和俗童子訓107
貝原益軒著『和俗童子訓』107
女に四行あり。一に婦徳、二に婦言、三に婦容、四に婦功。此四は女のつとめ行なふべきわざ也。婦徳とは、心だてよきを云。心貞(ただ)しく、いさぎよく、和順なるを徳とす。婦言とは、ことばのよきを云。いつはれる事をいはず。ことばをゑらびていひ、にげ(似気)なき悪言をいたさず。いふべき時いひて、ふ用なる事をいはず。人其いふ事をきらはざる也。婦容とは、かたちのよきを云。あながちに、かざりをもはら(専)にせざれども、女は、かたち(容)なよよかにて、おおし(雄々)からず、よそほひのあてはかに、身もちきれいに、いさぎよく、衣服もあかづきけがれなき、是婦容なり。婦功とは、女のつとむべきわざなり。ぬひ物をし、う(紡)み・つむ(績)ぎをし、衣服をととのへて、もはら(専)つとむべきわざを事とし、たはぶれあそび・わらふ事をこのまず。
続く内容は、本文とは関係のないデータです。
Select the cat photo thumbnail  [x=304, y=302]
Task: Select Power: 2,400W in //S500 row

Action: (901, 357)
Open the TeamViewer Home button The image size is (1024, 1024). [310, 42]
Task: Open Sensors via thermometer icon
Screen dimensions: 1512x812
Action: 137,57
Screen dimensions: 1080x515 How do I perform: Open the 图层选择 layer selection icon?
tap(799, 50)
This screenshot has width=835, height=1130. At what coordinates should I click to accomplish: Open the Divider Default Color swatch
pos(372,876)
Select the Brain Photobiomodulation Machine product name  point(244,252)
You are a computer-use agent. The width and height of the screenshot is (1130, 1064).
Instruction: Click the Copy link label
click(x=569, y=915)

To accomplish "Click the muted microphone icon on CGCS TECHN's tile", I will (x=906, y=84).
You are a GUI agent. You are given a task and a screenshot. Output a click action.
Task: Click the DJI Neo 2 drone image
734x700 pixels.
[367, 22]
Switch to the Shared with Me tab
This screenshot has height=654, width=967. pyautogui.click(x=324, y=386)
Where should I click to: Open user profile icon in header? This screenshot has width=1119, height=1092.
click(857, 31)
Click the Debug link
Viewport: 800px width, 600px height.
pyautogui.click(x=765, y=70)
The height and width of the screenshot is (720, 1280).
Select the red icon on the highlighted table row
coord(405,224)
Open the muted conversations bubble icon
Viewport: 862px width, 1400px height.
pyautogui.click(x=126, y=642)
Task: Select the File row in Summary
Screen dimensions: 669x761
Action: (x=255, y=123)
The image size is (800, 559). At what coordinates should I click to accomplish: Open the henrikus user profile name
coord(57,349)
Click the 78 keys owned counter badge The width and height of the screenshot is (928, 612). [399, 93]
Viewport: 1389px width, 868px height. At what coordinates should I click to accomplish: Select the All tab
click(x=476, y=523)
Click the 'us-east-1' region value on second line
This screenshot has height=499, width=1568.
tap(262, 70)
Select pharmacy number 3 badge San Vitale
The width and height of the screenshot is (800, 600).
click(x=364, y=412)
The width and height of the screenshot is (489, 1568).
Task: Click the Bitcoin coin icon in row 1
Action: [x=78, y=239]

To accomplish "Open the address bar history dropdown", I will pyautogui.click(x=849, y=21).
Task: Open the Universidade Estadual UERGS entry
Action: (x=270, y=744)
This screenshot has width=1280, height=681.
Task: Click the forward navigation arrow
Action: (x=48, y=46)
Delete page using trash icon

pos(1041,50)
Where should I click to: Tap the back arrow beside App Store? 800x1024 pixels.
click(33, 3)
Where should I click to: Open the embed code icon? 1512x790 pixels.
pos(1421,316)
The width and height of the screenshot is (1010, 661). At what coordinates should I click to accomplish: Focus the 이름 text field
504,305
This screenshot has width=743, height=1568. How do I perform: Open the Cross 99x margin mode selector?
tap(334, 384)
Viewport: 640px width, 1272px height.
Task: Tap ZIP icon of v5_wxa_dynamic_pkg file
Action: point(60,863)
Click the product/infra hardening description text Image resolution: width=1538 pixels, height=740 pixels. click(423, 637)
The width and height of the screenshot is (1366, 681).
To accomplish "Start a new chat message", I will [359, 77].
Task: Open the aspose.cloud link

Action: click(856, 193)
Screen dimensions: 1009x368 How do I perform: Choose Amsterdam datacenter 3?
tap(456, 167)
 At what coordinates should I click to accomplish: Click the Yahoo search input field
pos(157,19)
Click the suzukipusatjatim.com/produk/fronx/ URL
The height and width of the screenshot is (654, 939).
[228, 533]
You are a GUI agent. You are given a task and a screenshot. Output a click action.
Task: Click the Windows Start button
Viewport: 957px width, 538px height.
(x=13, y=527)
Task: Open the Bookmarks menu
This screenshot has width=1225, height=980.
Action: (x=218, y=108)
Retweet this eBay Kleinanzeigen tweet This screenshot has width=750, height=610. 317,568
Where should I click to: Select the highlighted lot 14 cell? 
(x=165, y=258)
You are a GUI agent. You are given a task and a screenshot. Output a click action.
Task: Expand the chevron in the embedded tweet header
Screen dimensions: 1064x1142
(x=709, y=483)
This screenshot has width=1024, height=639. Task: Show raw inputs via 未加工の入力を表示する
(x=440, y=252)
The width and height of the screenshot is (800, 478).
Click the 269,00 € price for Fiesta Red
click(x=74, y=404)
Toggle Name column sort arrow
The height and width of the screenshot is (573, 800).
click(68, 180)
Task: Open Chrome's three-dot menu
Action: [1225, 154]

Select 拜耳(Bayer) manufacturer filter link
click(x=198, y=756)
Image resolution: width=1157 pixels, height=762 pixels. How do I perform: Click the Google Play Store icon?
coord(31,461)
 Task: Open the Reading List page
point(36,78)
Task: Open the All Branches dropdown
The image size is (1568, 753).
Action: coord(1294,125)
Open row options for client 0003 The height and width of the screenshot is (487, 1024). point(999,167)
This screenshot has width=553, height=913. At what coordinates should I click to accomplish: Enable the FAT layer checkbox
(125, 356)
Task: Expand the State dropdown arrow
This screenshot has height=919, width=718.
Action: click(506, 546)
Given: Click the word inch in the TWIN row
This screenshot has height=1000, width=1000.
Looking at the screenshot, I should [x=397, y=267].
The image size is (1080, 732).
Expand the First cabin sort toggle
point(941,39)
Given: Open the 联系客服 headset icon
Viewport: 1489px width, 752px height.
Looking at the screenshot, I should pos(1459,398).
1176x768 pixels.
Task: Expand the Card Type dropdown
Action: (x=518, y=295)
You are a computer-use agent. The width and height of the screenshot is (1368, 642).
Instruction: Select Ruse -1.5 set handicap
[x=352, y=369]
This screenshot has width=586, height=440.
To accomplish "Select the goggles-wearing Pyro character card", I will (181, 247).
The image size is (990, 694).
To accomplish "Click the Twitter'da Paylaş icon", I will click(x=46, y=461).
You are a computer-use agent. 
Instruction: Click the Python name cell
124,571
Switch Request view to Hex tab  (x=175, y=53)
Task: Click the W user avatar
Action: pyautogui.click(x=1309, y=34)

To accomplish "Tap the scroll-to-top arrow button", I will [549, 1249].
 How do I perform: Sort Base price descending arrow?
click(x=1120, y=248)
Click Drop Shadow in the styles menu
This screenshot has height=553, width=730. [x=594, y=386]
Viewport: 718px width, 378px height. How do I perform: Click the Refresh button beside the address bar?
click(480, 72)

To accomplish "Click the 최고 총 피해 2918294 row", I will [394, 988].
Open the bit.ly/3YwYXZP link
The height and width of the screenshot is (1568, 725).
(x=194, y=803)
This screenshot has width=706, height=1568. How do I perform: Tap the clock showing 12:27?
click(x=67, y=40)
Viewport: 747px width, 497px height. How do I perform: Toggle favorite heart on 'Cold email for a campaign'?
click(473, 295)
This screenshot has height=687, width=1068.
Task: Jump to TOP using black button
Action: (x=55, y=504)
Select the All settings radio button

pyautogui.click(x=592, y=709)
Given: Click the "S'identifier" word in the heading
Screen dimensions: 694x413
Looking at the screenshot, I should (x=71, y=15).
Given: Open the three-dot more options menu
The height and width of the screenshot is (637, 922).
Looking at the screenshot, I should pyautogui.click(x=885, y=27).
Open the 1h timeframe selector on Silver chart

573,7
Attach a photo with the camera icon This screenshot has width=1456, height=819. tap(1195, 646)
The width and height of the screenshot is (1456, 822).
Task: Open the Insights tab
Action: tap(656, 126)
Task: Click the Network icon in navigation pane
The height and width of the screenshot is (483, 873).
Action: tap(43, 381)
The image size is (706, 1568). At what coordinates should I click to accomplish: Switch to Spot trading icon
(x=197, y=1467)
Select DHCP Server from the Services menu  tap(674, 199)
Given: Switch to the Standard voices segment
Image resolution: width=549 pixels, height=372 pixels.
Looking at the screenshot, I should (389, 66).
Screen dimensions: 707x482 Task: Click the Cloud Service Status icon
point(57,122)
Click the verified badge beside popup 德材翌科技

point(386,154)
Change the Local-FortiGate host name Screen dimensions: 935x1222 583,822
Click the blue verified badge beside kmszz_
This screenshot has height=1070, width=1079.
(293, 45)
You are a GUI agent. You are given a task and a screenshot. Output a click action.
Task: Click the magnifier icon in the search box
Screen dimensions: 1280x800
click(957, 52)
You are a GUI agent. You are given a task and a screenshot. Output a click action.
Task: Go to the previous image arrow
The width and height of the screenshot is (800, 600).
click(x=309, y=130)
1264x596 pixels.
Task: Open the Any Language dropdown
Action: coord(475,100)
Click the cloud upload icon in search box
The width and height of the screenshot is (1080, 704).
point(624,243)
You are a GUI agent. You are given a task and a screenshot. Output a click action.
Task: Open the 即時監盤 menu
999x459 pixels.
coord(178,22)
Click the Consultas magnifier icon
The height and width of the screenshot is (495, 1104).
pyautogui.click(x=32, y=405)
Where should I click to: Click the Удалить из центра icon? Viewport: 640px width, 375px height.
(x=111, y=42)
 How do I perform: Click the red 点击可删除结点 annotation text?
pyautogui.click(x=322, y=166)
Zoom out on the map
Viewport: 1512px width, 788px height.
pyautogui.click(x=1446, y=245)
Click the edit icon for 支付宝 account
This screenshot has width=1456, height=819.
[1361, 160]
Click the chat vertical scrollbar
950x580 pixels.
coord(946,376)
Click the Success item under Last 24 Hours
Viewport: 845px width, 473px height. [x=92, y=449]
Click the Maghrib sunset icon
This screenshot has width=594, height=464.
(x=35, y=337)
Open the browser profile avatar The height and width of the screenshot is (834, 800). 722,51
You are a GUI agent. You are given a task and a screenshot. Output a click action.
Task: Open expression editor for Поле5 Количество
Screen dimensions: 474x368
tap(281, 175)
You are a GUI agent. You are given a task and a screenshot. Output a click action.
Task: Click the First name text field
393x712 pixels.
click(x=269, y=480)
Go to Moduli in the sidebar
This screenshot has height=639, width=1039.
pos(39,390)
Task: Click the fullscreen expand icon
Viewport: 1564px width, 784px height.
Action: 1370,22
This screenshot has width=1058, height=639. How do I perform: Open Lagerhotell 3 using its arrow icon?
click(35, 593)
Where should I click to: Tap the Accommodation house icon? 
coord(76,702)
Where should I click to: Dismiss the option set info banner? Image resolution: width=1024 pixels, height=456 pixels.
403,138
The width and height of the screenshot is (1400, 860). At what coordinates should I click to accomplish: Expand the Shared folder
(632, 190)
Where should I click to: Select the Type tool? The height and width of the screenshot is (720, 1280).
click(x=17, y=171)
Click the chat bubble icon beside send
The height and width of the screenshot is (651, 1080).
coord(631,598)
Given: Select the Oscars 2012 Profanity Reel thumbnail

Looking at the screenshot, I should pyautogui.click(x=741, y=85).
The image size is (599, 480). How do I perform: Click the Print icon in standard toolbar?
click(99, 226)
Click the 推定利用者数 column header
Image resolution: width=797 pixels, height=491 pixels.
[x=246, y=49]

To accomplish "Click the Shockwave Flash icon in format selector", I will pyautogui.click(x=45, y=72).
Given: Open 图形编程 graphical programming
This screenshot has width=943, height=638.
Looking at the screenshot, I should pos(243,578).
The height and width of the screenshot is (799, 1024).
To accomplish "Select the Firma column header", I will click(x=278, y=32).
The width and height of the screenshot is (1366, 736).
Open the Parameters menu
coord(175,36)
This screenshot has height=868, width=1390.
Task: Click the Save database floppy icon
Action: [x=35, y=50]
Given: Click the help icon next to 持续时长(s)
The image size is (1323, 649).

食物、飲物をいさぎよくして、しうと・おつと・賓客にすすむる、是皆婦功なり。此四は女人の職分也。つとめずんばあるぺからず。心を用ひてつとめなば、たれもなるべきわざ也。おこたりすさみて、其職分をむなしくすべからず。
【通釈】
女に四行(しこう)がある。一に婦徳、二に婦言、三に婦容、四に婦功。この四つは女の務め行なうべきわざである。
婦徳とは、心だてのよいことをいう。心が貞(ただ)しく、いさぎよく、和順であるのを徳とする。
婦言とは、言葉づかいがよいことをいう。嘘を言わず、言葉を選んで言い、女に似つかわしくない悪言を言わない。必要な時だけ言い、しかも余計なことは言わない。人の言うことを嫌がらずに聞く。
婦容とは、容姿のよいことをいう。無理に飾り立てる必要はないが、女は容姿がなよなよしくて雄々しくなく、装いが上品で身綺麗にし、いさぎよく、衣服も垢で汚れていない、これが婦容である。
婦功とは、女の務めるべきわざである。縫い物をし、糸をよりつむぎ、衣服を整えて、女として務めるべきことをよく行い、戯れ遊びや笑うことを好まない。食物、飲み物をむさぼらず、舅・夫・賓客に勧める、これらは皆婦功である。
この四つは女の職分である。よく務めなければならない。心をこめて務めれば、誰でも身に着くわざである。怠けたりやめたりして、自分の職分をむなしくしてはならない。